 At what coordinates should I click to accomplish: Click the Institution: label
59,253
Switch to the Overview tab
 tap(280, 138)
━━━━━━━━━━━━━━━━
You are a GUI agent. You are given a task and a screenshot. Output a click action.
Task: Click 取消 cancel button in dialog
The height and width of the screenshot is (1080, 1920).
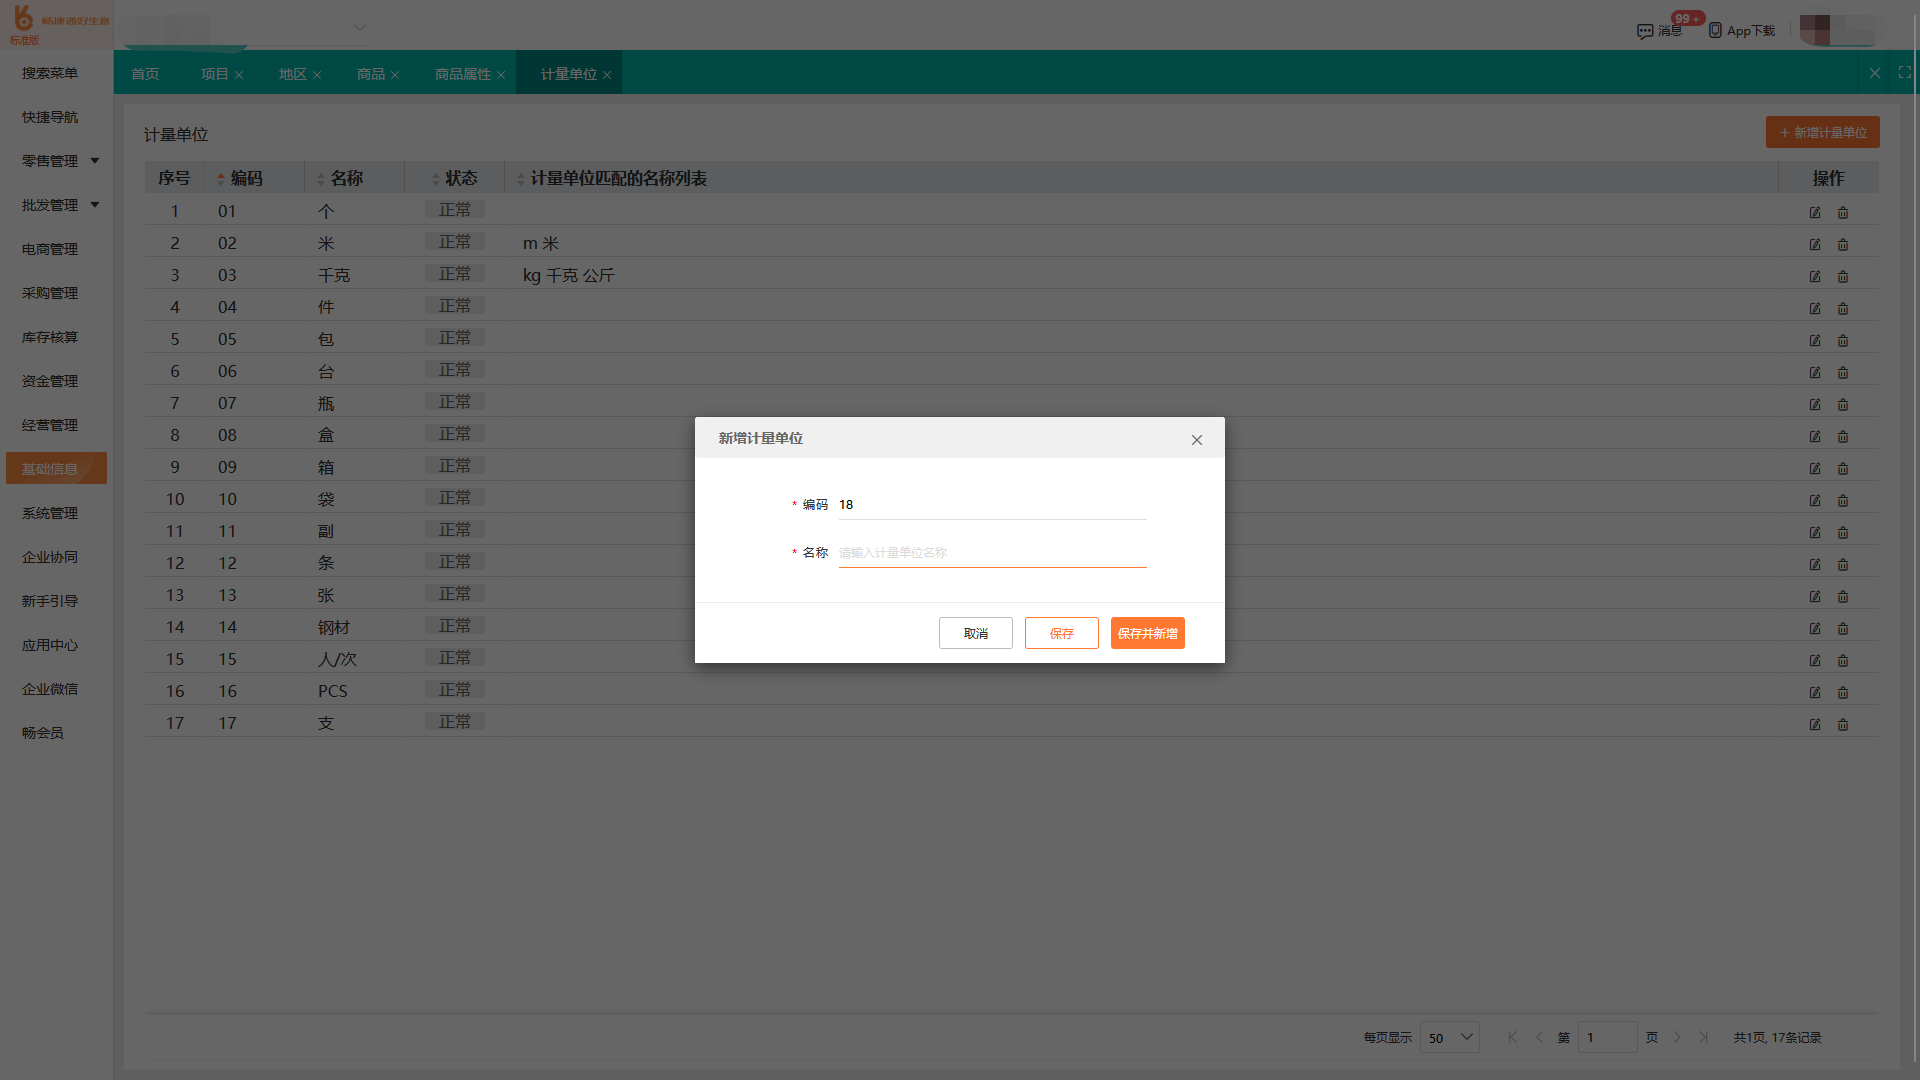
━━━━━━━━━━━━━━━━
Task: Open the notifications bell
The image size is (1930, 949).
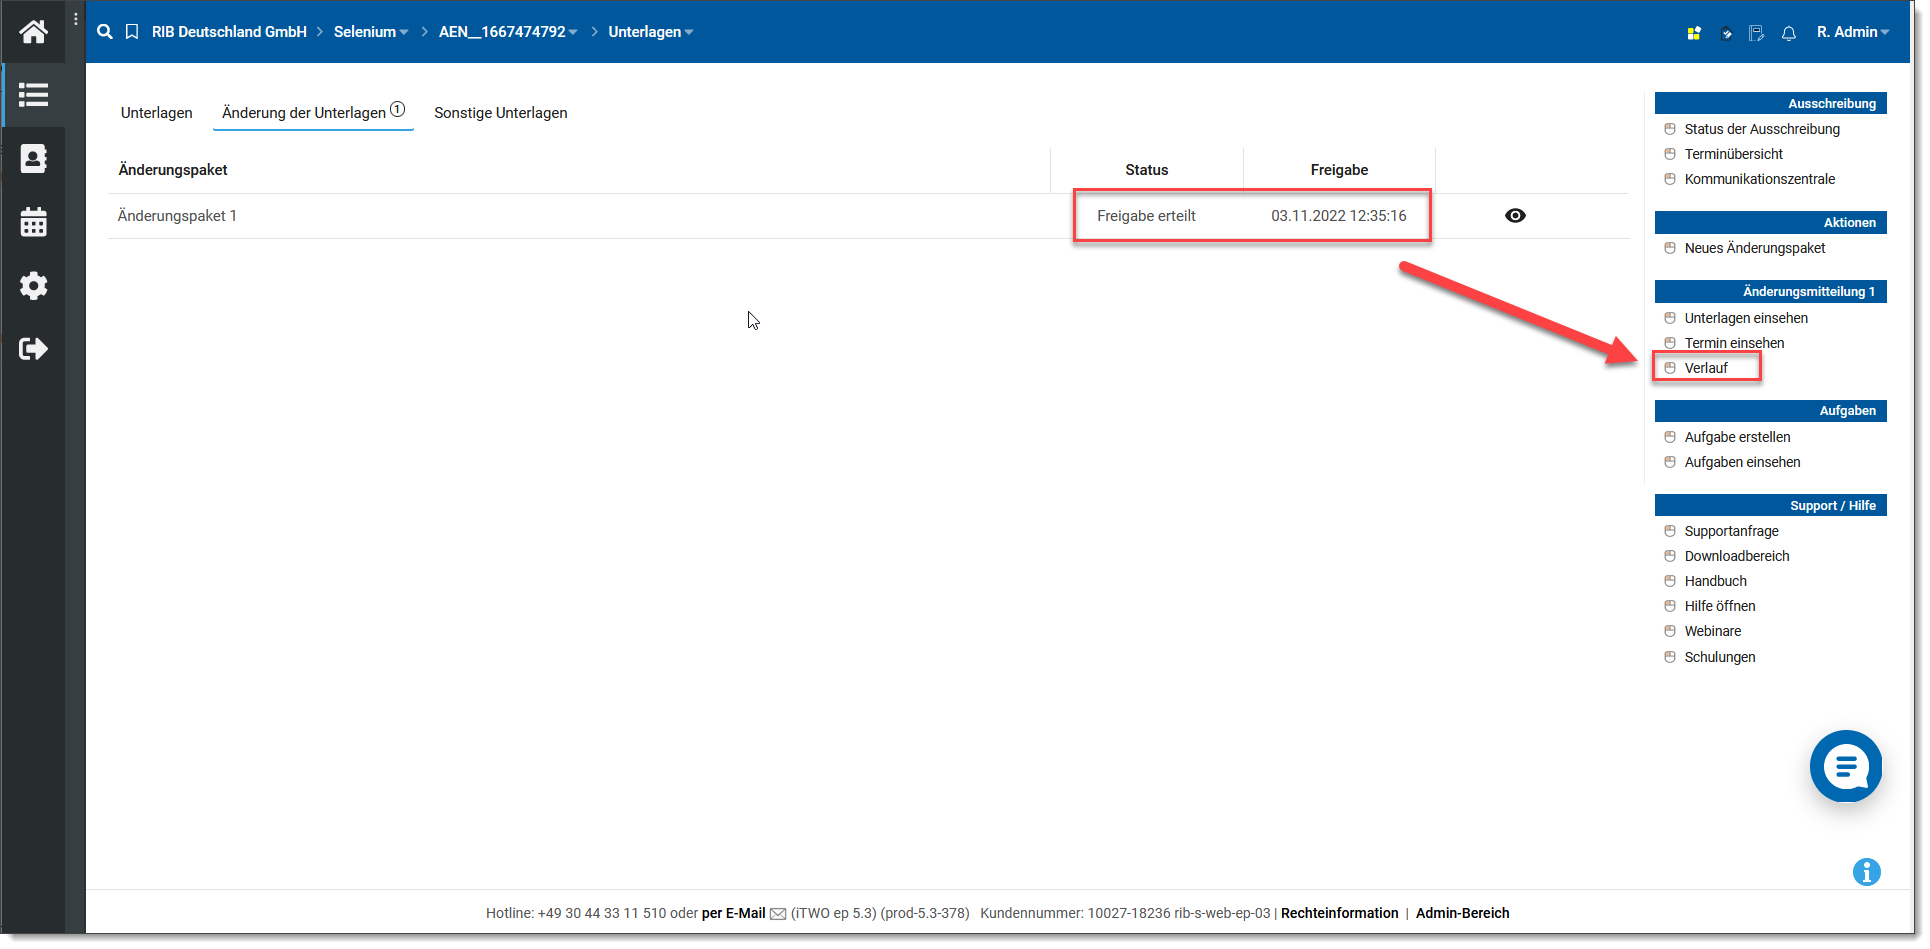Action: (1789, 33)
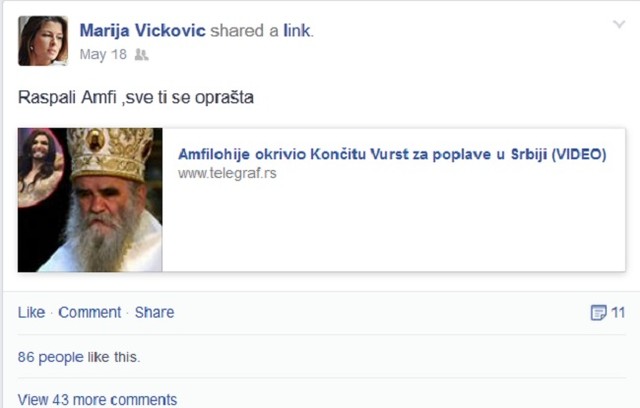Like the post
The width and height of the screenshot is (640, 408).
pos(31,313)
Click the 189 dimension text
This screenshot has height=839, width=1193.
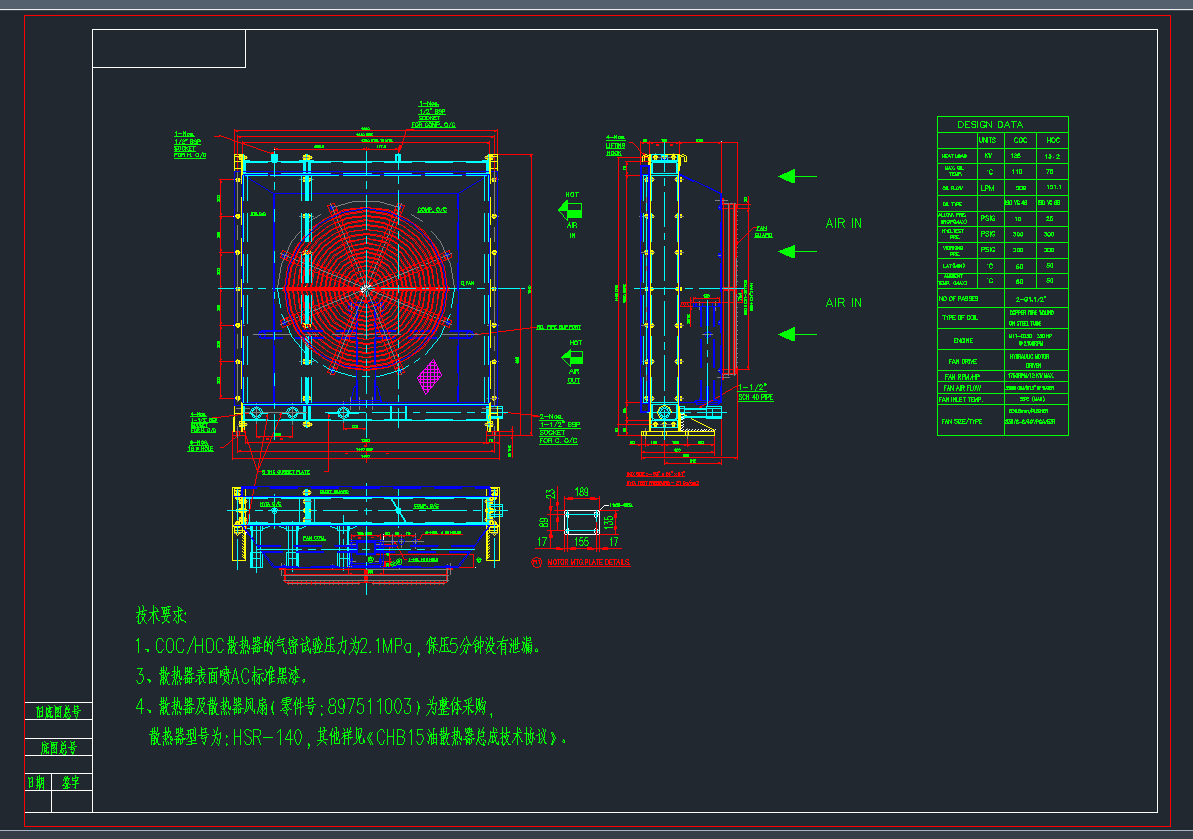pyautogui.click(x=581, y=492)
━━━━━━━━━━━━━━━━
**Work to be completed:** Go back to the listing above. Copy word for word the lines from the one with "You are a GUI" through the one with "The height and", and nothing more.

**Answer area:**
You are a GUI agent. You are given a task and a screenshot. Output a click action.
Task: Click 取消 cancel button in dialog
The height and width of the screenshot is (1080, 1920).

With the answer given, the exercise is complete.